**Fragmento seleccionado:**
____

Biólogos vascos descubren que los rapes tenidos por especies diferentes se cruzan y que sus descendientes tienen hijos viables

El hostelero luanquín Ramón Menéndez enseña a su sobrino Leo Magadán un extraordinario rape de más de 25 kilos.

El hostelero luanquín Ramón Menéndez enseña a su sobrino Leo Magadán un extraordinario rape de más de 25 kilos.

La naturaleza nunca deja de dar sorpresas y de cuestionar principios que se consideraban asentados. El pixín (rape) negro y el pixín blanco han sido consideradas siempre especies distintas por los pescadores y comercializadas como tal. Esta distinción se establece en función del color del epitelio que recubre la cavidad intestinal (negro en el rape negro y blanco en el rape blanco). Sin embargo, una investigación realizada por el centro tecnológico pesquero vasco AZTI cuestiona la efectividad de ese método de identificación y, además, ha descubierto la existencia de pixines híbridos, desconocidos hasta ahora, fruto del cruce sexual de rapes blancos y rapes negros.

____

**Información proporcionada:**
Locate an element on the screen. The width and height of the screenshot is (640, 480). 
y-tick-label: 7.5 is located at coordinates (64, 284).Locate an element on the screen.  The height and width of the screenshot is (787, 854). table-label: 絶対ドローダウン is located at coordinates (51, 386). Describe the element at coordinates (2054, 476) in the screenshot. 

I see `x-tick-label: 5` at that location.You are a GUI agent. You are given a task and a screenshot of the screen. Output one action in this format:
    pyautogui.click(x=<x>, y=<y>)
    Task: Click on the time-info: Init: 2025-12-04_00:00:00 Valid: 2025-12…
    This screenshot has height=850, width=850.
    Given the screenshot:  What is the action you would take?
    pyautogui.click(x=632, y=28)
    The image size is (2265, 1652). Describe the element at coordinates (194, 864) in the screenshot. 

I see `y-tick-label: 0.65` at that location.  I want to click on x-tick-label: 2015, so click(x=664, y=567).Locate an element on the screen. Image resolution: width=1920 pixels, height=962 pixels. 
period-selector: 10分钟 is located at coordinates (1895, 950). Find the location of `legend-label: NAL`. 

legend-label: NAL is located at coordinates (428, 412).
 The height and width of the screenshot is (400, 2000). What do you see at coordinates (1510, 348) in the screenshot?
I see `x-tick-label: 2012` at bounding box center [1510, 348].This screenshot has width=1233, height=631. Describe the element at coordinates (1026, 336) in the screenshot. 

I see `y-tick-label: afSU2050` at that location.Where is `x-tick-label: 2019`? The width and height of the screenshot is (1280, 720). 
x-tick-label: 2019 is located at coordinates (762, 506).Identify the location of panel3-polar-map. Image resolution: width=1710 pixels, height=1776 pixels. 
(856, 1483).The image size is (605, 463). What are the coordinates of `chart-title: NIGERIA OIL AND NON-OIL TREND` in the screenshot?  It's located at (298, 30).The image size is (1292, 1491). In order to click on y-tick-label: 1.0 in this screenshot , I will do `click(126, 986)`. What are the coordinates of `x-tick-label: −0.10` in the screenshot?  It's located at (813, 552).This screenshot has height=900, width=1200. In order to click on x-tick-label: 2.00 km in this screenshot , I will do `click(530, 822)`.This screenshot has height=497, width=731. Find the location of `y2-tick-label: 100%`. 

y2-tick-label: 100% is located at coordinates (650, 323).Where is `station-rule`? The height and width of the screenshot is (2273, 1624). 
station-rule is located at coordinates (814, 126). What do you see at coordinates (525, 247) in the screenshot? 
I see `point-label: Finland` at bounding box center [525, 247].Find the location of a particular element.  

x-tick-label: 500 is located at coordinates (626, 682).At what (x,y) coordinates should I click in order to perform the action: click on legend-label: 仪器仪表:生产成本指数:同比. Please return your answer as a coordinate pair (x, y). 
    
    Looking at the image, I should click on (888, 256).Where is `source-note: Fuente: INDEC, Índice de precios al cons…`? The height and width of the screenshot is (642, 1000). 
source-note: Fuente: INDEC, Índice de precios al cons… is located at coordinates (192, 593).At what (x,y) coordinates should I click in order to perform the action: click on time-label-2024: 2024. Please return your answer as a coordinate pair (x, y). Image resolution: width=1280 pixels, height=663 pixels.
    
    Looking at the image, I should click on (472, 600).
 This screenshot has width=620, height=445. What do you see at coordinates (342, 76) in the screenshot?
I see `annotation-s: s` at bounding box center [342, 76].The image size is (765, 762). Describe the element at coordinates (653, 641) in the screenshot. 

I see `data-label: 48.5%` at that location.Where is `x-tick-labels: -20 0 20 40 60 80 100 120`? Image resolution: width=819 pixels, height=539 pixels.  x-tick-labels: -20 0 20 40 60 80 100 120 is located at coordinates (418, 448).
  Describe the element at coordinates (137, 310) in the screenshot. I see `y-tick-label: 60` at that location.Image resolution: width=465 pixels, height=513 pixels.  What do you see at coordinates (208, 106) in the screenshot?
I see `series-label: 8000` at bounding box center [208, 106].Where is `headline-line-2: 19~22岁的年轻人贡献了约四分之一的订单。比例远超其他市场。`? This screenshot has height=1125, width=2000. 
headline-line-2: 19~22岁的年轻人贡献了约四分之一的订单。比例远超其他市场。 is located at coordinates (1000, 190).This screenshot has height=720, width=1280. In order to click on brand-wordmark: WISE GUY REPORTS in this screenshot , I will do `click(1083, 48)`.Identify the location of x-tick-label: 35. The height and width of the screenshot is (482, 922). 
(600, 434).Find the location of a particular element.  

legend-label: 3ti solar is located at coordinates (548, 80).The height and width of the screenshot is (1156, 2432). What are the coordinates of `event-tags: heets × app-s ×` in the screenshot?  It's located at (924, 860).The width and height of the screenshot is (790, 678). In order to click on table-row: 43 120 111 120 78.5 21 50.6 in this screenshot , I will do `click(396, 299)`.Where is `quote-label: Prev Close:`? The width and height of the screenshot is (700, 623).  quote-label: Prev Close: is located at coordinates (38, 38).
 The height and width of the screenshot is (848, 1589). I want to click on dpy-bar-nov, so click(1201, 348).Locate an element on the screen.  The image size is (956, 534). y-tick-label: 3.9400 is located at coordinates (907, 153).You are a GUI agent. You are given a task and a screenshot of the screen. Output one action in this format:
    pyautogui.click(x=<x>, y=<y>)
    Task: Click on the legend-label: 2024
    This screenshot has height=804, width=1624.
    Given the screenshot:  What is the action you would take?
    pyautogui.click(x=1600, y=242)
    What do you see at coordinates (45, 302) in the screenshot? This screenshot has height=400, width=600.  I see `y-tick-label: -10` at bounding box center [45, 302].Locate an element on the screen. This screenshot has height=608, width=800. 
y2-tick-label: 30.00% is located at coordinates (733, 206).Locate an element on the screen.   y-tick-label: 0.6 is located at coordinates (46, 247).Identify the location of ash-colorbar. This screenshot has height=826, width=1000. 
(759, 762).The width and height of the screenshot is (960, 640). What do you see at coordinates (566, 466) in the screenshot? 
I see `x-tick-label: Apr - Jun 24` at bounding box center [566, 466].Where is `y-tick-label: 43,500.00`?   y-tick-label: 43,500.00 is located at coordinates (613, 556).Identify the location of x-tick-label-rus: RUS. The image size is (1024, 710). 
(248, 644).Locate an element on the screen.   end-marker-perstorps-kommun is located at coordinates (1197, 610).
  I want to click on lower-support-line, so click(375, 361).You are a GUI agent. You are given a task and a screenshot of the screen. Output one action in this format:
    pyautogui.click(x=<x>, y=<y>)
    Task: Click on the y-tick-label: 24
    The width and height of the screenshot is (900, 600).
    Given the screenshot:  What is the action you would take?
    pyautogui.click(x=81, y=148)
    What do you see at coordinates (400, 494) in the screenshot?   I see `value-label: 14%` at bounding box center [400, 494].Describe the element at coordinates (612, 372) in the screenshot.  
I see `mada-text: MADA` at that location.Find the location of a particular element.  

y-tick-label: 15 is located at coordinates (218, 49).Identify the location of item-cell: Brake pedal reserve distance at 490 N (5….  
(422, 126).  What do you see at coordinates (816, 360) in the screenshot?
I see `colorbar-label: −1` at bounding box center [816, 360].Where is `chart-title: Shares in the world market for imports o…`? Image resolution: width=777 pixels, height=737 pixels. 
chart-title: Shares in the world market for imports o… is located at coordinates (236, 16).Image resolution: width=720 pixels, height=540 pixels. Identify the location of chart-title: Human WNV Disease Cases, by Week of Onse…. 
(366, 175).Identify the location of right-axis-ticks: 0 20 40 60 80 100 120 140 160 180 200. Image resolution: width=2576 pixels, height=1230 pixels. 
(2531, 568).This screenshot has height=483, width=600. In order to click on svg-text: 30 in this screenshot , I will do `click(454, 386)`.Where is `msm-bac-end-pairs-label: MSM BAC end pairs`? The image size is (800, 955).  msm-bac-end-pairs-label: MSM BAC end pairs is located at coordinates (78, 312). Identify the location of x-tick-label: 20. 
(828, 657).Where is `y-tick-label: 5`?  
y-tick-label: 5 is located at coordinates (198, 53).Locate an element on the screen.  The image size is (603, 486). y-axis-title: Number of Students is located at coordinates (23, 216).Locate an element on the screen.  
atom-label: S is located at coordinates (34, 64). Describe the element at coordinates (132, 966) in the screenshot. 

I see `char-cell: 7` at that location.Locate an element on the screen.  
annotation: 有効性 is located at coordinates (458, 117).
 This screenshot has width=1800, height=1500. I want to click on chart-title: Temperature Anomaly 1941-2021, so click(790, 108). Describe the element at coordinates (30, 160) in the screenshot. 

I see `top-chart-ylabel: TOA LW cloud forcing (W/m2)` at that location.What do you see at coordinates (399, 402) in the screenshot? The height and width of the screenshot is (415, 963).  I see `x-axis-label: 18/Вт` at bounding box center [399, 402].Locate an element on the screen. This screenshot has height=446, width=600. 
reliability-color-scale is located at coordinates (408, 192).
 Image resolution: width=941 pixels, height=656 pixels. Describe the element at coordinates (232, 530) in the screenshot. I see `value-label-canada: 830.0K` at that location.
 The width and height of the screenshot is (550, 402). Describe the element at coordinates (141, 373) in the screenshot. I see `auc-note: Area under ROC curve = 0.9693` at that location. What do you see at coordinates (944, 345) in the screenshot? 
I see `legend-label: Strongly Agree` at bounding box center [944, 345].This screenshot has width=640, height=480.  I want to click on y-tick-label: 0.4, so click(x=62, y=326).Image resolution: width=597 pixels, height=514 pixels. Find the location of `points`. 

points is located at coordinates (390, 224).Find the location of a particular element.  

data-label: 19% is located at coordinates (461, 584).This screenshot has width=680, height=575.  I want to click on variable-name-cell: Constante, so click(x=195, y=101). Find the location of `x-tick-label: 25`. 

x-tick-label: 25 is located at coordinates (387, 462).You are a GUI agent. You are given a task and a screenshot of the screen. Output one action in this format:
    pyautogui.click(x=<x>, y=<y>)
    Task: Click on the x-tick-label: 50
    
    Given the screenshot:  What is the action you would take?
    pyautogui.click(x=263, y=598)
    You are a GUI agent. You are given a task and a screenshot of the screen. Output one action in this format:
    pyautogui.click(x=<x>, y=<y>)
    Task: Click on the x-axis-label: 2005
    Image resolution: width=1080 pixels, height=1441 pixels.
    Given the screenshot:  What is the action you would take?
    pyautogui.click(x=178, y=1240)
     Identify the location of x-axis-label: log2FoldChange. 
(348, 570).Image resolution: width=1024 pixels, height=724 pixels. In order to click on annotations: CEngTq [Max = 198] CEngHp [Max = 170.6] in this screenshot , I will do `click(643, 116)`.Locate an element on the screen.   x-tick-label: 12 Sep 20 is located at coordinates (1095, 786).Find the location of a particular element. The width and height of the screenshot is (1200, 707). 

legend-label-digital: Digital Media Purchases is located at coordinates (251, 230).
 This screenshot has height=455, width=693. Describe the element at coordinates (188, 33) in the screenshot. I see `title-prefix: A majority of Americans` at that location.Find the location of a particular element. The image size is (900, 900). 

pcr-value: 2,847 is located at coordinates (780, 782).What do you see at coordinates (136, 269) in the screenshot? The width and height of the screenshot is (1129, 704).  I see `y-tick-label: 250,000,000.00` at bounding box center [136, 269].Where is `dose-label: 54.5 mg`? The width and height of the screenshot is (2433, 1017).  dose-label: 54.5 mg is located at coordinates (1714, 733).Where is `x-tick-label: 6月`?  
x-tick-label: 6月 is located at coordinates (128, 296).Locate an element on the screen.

____

**Tarea asignada 1:** Copia del fragmento sobre los rapes el pasaje comprendido entre "La naturaleza nunca" y "y rapes negros.", ambos incluidos.
**Tarea asignada 2:** Según el fragmento sobre los rapes, ¿qué entidad llevó a cabo la investigación sobre los pixines híbridos?
No es necesario consultar el listado.

**Respuesta 1:**
La naturaleza nunca deja de dar sorpresas y de cuestionar principios que se consideraban asentados. El pixín (rape) negro y el pixín blanco han sido consideradas siempre especies distintas por los pescadores y comercializadas como tal. Esta distinción se establece en función del color del epitelio que recubre la cavidad intestinal (negro en el rape negro y blanco en el rape blanco). Sin embargo, una investigación realizada por el centro tecnológico pesquero vasco AZTI cuestiona la efectividad de ese método de identificación y, además, ha descubierto la existencia de pixines híbridos, desconocidos hasta ahora, fruto del cruce sexual de rapes blancos y rapes negros.

**Respuesta 2:** El centro tecnológico pesquero vasco AZTI.